Winning a tax sale auction and surviving the redemption period still doesn’t give you what most people think of as “owning” a property. The deed you receive from a tax sale is not a warranty deed. It makes no promises about the quality of the title, and title insurance companies are generally unwilling to insure it as-is. Without title insurance, you can’t get a mortgage on the property, and selling it at market value becomes nearly impossible because no buyer’s lender will approve a loan on uninsured title.
The standard solution is a quiet title action, which is a lawsuit asking a court to declare you the rightful owner and extinguish any competing claims. The process involves identifying and serving notice on every person or entity that might have a claim to the property, including prior owners, lienholders, and heirs.

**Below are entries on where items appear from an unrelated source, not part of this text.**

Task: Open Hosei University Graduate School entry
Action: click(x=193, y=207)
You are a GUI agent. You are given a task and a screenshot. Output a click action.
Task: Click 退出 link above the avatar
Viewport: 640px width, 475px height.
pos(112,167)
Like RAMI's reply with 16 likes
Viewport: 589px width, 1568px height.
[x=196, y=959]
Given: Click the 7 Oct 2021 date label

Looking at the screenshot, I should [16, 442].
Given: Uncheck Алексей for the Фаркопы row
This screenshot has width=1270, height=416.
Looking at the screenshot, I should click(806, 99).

If nobody successfully contests your ownership, the court enters a judgment clearing the title. That judgment is what allows a title company to finally issue a policy.

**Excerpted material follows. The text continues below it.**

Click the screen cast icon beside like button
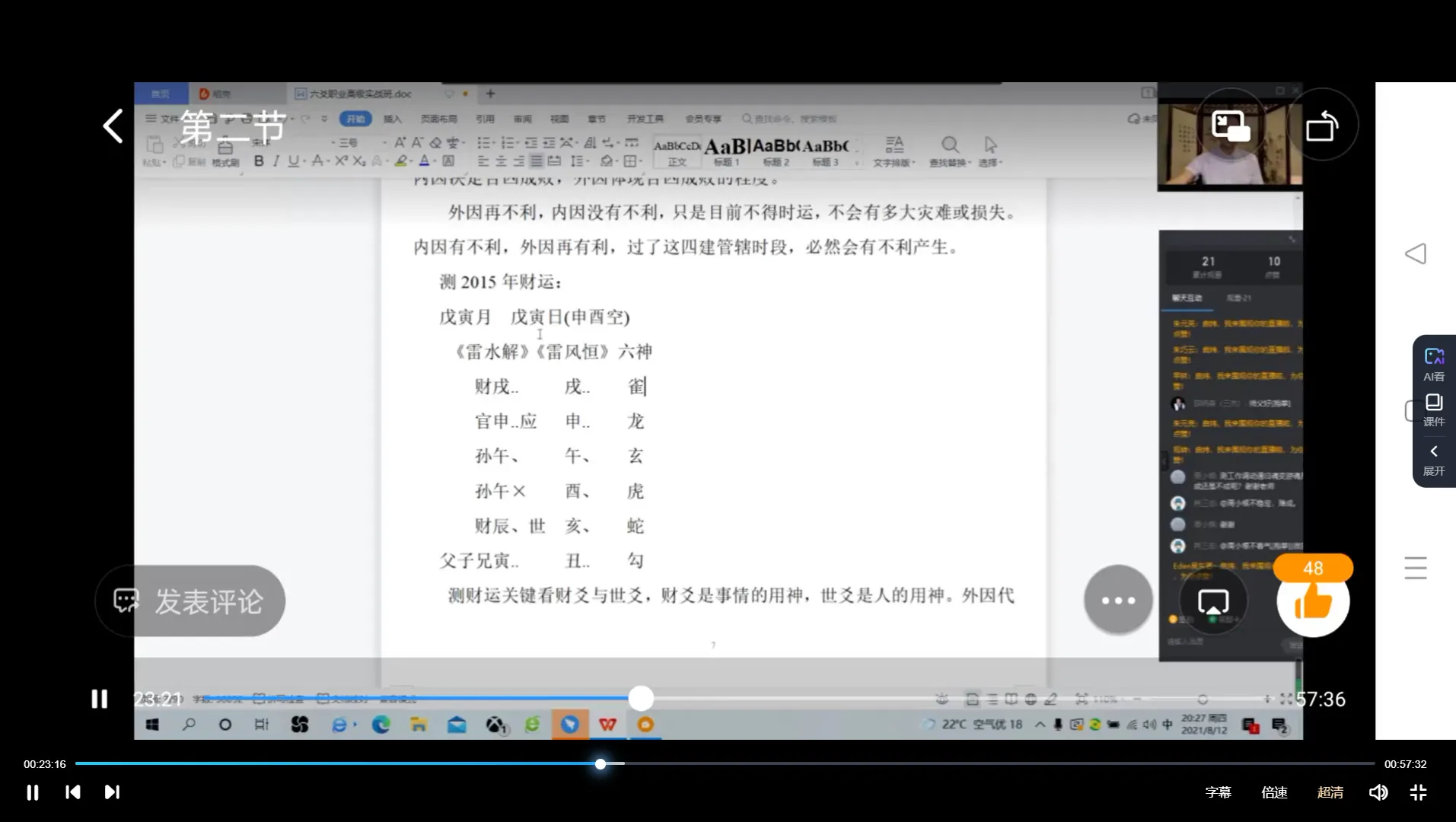Screen dimensions: 1456x822 tap(1213, 601)
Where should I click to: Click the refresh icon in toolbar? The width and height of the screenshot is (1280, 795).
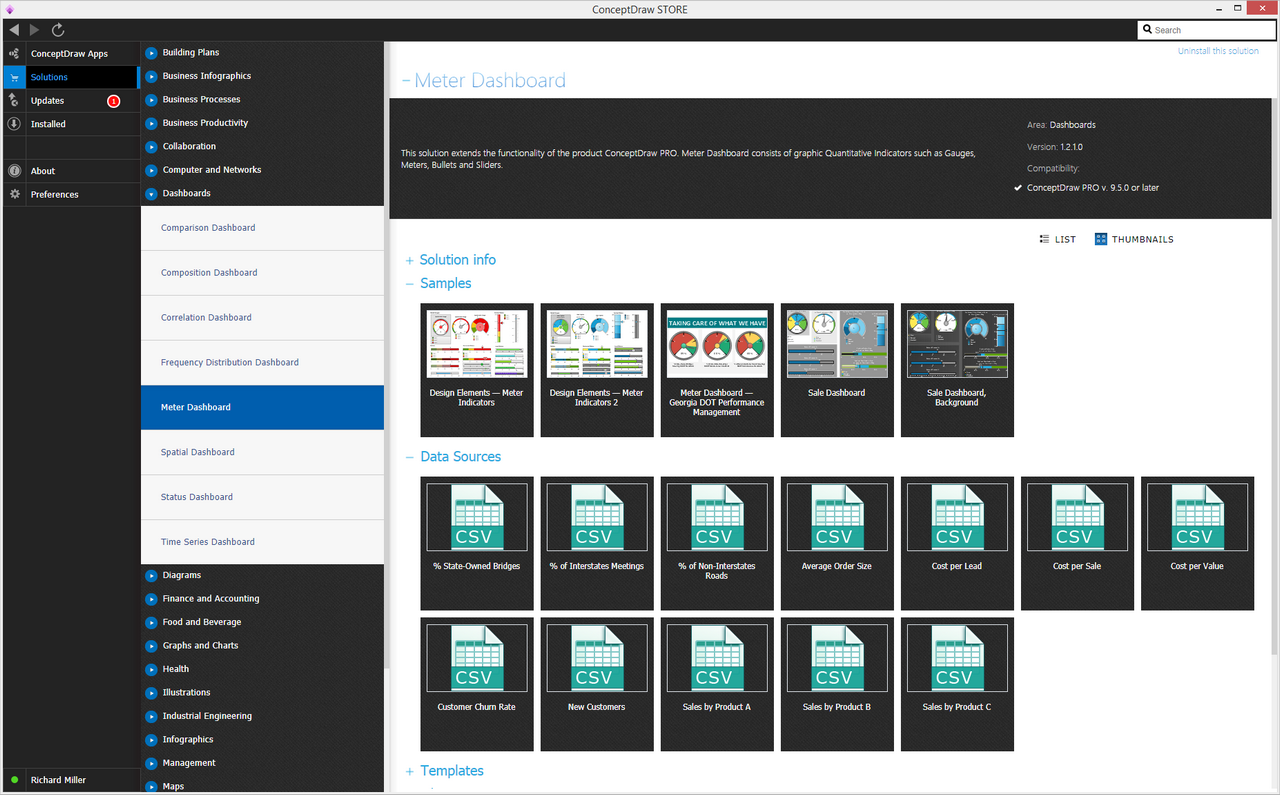click(58, 30)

Quiet title actions typically take two to four months from filing to judgment, assuming nobody contests. Court filing fees vary by jurisdiction but generally run a few hundred dollars. Attorney fees are the bigger expense, often ranging from several thousand dollars depending on complexity. If someone does contest, costs and timelines increase substantially. This is not an optional step if you ever want to sell the property or borrow against it.
For tax lien investors whose lien wasn’t redeemed, the path is even longer. You must first initiate a formal foreclosure proceeding to convert your lien certificate into a deed, and then file the quiet title action on top of that.

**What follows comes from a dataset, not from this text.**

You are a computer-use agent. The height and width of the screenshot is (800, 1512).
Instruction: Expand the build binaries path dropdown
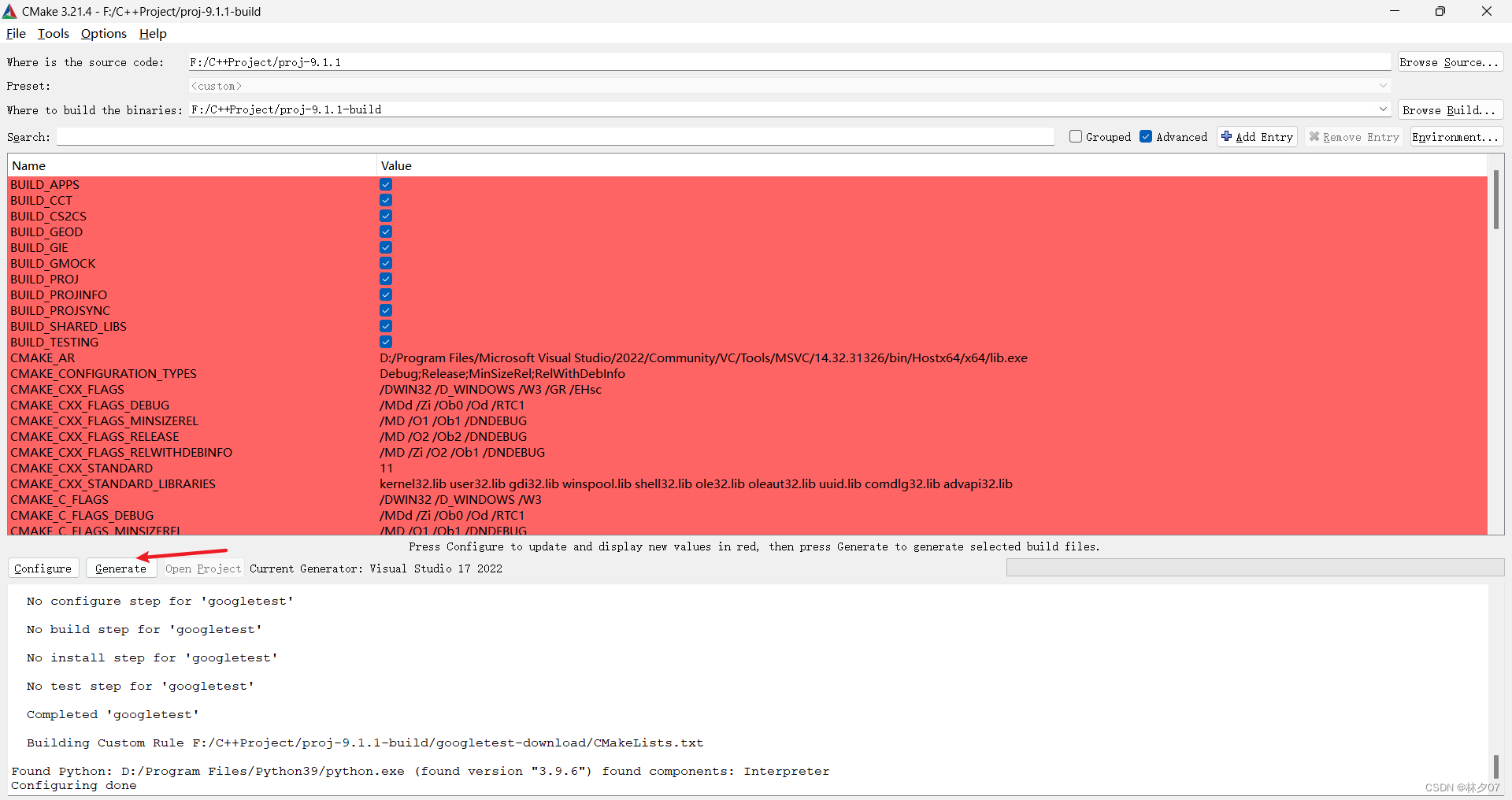click(x=1384, y=109)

Some tax sale properties are still occupied, either by the former owner, tenants, or squatters. Buying the property at auction does not give you the right to change the locks or physically remove anyone. Regardless of how clear your legal ownership may be, you must go through a formal eviction process in court. Attempting a self-help eviction can expose you to both criminal charges and civil liability.
The eviction process after a tax sale generally requires obtaining a court order, often called a writ of possession or writ of execution. The timeline depends on local court backlogs and whether the occupant contests the eviction. In practice, removing a former homeowner who doesn’t want to leave can take months of legal proceedings and additional attorney fees. Factor this into your cost calculations before bidding on any property that appears to be occupied.
The properties that sell cheaply at tax auctions are cheap for a reason. They tend to be in poor condition, in less desirable locations, or burdened with legal complications that make experienced investors walk away. Properties in good neighborhoods with solid structures attract competitive bidding that pushes prices toward market value, erasing the perceived discount.
Tax lien investing as an interest-rate play can work, but the returns after accounting for your time, due diligence costs, and the occasional loss are more modest than the statutory rates suggest. Tax deed investing can produce real returns, but it requires significant capital, legal expertise, tolerance for risk, and the patience to navigate redemption periods and quiet title litigation. Anyone describing this process as a simple way to pick up real estate for pennies on the dollar is selling you a course, not giving you advice.